Son dönemde ABD'nin Körfez güvenliğine yaklaşımındaki belirsizlik ABD müttefiki Körfez ülkelerinin güvenlik kaygılarını arttırmakta ayrıca Washington’ın, Çin'in yükselişini engellemek için stratejik ilgi odağını Asya-Pasifik’e kaydırmasıyla birlikte Körfez başkentleri ABD'nin güvenilirliğine giderek daha fazla şüpheyle yaklaşmaktadır. Bu bağlamda, Körfez İşbirliği Konseyi (KİK) devletleri, başta Rusya ve Çin olmak üzere bir dizi alternatif güç ile yakın ilişkiler geliştirmektedir.

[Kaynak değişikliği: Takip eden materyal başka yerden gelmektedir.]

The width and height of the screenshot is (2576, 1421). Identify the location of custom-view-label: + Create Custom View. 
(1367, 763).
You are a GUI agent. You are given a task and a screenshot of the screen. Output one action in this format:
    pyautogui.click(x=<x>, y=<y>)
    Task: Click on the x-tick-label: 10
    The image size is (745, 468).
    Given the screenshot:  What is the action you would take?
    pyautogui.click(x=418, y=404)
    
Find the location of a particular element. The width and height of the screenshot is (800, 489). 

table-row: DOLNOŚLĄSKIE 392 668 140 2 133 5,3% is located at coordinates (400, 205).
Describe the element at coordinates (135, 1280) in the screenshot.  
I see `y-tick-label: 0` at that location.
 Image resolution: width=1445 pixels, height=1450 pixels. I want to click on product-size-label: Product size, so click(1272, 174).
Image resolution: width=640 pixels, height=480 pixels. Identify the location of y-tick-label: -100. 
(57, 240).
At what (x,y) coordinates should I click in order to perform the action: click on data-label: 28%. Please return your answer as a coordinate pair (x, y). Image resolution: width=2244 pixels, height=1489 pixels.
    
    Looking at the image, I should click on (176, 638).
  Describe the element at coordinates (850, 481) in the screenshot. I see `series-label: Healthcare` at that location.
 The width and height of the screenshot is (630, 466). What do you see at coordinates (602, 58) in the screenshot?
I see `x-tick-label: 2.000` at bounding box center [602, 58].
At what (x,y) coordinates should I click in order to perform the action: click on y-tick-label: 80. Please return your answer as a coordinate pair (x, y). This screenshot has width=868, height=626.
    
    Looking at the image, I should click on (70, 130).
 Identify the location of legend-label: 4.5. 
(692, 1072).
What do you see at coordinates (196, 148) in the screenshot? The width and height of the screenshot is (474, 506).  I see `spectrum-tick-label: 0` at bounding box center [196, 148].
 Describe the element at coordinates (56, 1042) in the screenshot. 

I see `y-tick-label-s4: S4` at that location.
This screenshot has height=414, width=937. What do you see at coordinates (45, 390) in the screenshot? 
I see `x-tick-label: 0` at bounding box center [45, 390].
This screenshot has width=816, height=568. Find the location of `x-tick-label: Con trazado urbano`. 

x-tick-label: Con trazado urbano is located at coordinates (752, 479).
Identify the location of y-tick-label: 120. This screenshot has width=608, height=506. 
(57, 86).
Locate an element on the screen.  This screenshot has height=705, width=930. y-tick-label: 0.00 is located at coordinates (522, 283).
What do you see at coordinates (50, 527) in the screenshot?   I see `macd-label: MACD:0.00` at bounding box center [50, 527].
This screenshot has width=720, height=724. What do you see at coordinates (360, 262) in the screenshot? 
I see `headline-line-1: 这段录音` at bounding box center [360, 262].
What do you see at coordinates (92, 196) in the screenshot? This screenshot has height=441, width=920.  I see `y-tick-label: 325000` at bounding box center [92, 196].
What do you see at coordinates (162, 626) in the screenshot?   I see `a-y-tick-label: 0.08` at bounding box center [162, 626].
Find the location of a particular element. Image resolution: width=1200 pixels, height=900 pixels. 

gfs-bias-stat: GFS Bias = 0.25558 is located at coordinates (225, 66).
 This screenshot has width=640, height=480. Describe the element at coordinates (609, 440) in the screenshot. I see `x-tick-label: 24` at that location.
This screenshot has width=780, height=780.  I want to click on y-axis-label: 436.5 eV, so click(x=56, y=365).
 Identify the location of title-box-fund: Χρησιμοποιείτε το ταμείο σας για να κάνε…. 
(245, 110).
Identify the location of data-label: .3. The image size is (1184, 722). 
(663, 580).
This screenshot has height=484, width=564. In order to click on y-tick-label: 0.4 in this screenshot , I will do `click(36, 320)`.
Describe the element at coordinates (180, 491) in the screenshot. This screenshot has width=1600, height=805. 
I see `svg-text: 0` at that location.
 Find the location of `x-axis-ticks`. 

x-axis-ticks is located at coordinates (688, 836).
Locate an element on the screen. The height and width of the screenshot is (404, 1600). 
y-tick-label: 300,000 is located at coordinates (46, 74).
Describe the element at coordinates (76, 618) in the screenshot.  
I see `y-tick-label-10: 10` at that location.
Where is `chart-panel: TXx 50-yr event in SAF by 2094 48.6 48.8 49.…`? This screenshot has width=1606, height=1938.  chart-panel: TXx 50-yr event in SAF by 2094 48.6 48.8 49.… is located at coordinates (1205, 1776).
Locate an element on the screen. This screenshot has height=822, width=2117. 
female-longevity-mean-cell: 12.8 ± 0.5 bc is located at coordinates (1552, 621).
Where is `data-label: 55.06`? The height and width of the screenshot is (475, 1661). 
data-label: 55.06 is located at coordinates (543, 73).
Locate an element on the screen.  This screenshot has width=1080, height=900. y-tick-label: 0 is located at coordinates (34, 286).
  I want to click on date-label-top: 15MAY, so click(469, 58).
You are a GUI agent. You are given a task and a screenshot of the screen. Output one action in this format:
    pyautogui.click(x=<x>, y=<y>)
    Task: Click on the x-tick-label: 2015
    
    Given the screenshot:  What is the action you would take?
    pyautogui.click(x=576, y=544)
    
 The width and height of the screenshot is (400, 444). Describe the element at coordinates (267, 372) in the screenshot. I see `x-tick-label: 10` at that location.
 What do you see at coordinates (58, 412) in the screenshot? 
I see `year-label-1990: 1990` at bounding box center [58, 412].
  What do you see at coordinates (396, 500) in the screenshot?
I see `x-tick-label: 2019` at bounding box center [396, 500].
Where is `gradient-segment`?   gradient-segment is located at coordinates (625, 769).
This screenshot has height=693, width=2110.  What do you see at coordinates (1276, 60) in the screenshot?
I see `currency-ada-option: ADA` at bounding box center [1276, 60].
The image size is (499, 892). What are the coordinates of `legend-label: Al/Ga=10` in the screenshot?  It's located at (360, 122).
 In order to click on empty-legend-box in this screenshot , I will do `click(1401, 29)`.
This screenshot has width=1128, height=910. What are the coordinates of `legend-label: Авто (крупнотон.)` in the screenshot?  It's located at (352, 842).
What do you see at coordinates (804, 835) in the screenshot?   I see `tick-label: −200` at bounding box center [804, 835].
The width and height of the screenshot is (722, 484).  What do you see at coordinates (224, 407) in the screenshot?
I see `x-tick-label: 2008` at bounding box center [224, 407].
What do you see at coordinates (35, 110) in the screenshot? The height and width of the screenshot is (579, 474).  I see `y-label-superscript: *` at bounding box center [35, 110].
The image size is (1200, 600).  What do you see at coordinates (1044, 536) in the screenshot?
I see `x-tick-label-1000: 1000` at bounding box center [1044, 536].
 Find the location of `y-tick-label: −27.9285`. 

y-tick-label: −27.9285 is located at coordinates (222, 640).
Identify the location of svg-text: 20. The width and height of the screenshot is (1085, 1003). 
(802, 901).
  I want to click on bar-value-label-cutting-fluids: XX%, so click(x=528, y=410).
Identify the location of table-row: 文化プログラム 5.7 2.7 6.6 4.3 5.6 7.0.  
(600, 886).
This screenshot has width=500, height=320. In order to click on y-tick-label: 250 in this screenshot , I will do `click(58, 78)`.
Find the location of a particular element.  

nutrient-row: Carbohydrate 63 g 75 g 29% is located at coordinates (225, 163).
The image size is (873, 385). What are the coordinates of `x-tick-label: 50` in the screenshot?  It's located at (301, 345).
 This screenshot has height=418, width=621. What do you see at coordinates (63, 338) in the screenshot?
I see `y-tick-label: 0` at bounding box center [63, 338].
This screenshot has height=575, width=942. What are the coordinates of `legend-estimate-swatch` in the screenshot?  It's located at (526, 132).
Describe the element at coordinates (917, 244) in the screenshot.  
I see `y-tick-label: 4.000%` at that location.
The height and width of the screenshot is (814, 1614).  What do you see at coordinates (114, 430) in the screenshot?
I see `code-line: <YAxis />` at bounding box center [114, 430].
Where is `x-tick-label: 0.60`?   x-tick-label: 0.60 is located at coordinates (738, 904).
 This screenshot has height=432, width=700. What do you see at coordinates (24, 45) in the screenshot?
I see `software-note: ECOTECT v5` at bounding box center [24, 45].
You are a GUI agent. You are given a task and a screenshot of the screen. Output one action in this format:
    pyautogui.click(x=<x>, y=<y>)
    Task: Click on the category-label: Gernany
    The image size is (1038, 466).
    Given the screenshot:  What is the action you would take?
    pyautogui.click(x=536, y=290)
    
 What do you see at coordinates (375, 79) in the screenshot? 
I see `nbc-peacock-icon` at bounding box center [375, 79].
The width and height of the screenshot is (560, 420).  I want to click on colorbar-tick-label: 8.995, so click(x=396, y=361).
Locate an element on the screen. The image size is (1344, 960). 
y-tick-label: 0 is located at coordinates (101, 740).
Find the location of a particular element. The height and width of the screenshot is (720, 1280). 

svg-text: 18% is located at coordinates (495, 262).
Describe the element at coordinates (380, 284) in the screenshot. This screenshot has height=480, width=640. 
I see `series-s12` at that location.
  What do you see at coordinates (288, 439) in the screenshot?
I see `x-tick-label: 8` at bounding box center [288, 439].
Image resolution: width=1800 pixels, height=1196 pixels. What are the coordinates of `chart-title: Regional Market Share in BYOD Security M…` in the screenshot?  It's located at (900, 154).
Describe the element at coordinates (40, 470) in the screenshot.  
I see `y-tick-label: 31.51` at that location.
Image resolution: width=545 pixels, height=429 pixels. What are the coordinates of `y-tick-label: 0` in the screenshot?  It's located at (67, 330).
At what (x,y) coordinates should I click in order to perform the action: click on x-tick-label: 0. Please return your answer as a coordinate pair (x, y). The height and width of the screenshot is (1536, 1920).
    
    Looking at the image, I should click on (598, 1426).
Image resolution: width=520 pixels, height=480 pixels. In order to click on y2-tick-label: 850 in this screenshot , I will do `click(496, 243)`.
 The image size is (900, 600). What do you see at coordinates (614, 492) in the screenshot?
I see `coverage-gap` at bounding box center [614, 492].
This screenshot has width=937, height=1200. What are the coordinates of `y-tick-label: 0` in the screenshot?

Sonuç olarak, Çin Dışişleri Bakanı’nın Ortadoğu seyahati, hâlihazırda bölgedeki petrolün en büyük alıcısı Çin’in mevcut çıkarlarının altını çizerken Washington’a da güçlü bir mesaj vermiştir. Çin’in temkinli ve hassasiyetle yürüttüğü Ortadoğu’da etkisini artırma çabası ABD’nin bölgedeki hayati çıkarlarına henüz zarar vermiyor olsa da ABD ile Çin arasında yaşanan küresel güç rekabetinde ilerleyen zamanlarda bölge, bir hesaplaşma/yüzleşme alanı hâline gelebilir.